Rewrite the rows from the very start through the line containing "coord(114,60)", including that line, as a numbered list, and leave out any blank lines.

Word and element locating data:

╭──

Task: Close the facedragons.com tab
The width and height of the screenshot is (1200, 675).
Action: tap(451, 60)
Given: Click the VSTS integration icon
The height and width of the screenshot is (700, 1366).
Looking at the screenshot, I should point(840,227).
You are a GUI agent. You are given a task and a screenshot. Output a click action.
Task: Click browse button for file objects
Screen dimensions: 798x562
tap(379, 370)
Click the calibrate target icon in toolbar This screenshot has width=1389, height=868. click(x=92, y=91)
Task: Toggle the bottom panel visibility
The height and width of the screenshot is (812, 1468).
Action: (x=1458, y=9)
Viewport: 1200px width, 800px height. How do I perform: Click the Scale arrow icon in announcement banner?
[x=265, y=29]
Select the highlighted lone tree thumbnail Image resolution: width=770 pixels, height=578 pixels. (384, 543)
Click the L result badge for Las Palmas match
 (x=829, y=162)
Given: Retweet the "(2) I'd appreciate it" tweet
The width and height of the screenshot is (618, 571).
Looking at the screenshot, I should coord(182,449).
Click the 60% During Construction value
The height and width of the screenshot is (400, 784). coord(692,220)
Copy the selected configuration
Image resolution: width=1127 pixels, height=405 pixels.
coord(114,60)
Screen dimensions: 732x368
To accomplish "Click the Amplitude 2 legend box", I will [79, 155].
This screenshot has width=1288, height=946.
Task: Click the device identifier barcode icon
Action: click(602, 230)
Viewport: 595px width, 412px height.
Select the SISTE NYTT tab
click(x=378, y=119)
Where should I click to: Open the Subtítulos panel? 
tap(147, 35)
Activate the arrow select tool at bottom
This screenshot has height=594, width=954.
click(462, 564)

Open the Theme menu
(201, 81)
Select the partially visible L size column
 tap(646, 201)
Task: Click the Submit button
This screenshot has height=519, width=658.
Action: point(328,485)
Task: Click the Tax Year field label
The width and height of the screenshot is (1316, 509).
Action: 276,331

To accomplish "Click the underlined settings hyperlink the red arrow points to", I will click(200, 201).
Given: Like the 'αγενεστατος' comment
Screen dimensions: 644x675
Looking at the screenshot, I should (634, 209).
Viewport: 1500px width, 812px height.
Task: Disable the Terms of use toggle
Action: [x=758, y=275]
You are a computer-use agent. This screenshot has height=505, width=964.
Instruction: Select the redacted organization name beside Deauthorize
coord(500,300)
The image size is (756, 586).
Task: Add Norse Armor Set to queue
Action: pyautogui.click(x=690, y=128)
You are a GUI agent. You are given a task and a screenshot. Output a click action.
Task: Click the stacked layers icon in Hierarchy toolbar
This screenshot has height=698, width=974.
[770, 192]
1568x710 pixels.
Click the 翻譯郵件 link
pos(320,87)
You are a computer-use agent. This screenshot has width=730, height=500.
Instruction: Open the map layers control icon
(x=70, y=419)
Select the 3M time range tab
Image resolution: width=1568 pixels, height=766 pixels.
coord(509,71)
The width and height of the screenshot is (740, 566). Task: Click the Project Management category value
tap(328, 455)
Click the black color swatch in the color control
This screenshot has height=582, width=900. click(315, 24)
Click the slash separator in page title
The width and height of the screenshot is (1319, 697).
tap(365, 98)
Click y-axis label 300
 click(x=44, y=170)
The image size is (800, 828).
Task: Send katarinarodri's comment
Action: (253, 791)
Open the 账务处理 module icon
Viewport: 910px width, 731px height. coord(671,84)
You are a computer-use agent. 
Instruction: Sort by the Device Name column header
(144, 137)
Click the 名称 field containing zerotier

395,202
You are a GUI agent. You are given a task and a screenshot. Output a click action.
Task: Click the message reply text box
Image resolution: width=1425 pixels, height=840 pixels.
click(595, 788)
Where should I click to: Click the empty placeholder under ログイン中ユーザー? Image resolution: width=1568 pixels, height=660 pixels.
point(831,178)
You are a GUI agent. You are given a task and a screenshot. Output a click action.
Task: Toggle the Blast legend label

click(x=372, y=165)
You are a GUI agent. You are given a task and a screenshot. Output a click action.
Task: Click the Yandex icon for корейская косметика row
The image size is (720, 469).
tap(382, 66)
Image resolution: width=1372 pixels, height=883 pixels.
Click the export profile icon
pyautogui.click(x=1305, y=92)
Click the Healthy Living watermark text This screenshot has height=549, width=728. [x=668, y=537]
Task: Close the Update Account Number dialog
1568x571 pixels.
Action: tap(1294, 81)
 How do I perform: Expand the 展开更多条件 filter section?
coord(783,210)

╰──

▶ _Written reply_
1. Task: Close the facedragons.com tab
2. The width and height of the screenshot is (1200, 675).
3. Action: tap(451, 60)
4. Given: Click the VSTS integration icon
5. The height and width of the screenshot is (700, 1366).
6. Looking at the screenshot, I should point(840,227).
7. You are a GUI agent. You are given a task and a screenshot. Output a click action.
8. Task: Click browse button for file objects
9. Screen dimensions: 798x562
10. tap(379, 370)
11. Click the calibrate target icon in toolbar This screenshot has width=1389, height=868. click(x=92, y=91)
12. Task: Toggle the bottom panel visibility
13. The height and width of the screenshot is (812, 1468).
14. Action: (x=1458, y=9)
15. Viewport: 1200px width, 800px height. How do I perform: Click the Scale arrow icon in announcement banner?
16. [x=265, y=29]
17. Select the highlighted lone tree thumbnail Image resolution: width=770 pixels, height=578 pixels. (384, 543)
18. Click the L result badge for Las Palmas match
19.  (x=829, y=162)
20. Given: Retweet the "(2) I'd appreciate it" tweet
21. The width and height of the screenshot is (618, 571).
22. Looking at the screenshot, I should coord(182,449).
23. Click the 60% During Construction value
24. The height and width of the screenshot is (400, 784). coord(692,220)
25. Copy the selected configuration
26. Image resolution: width=1127 pixels, height=405 pixels.
27. coord(114,60)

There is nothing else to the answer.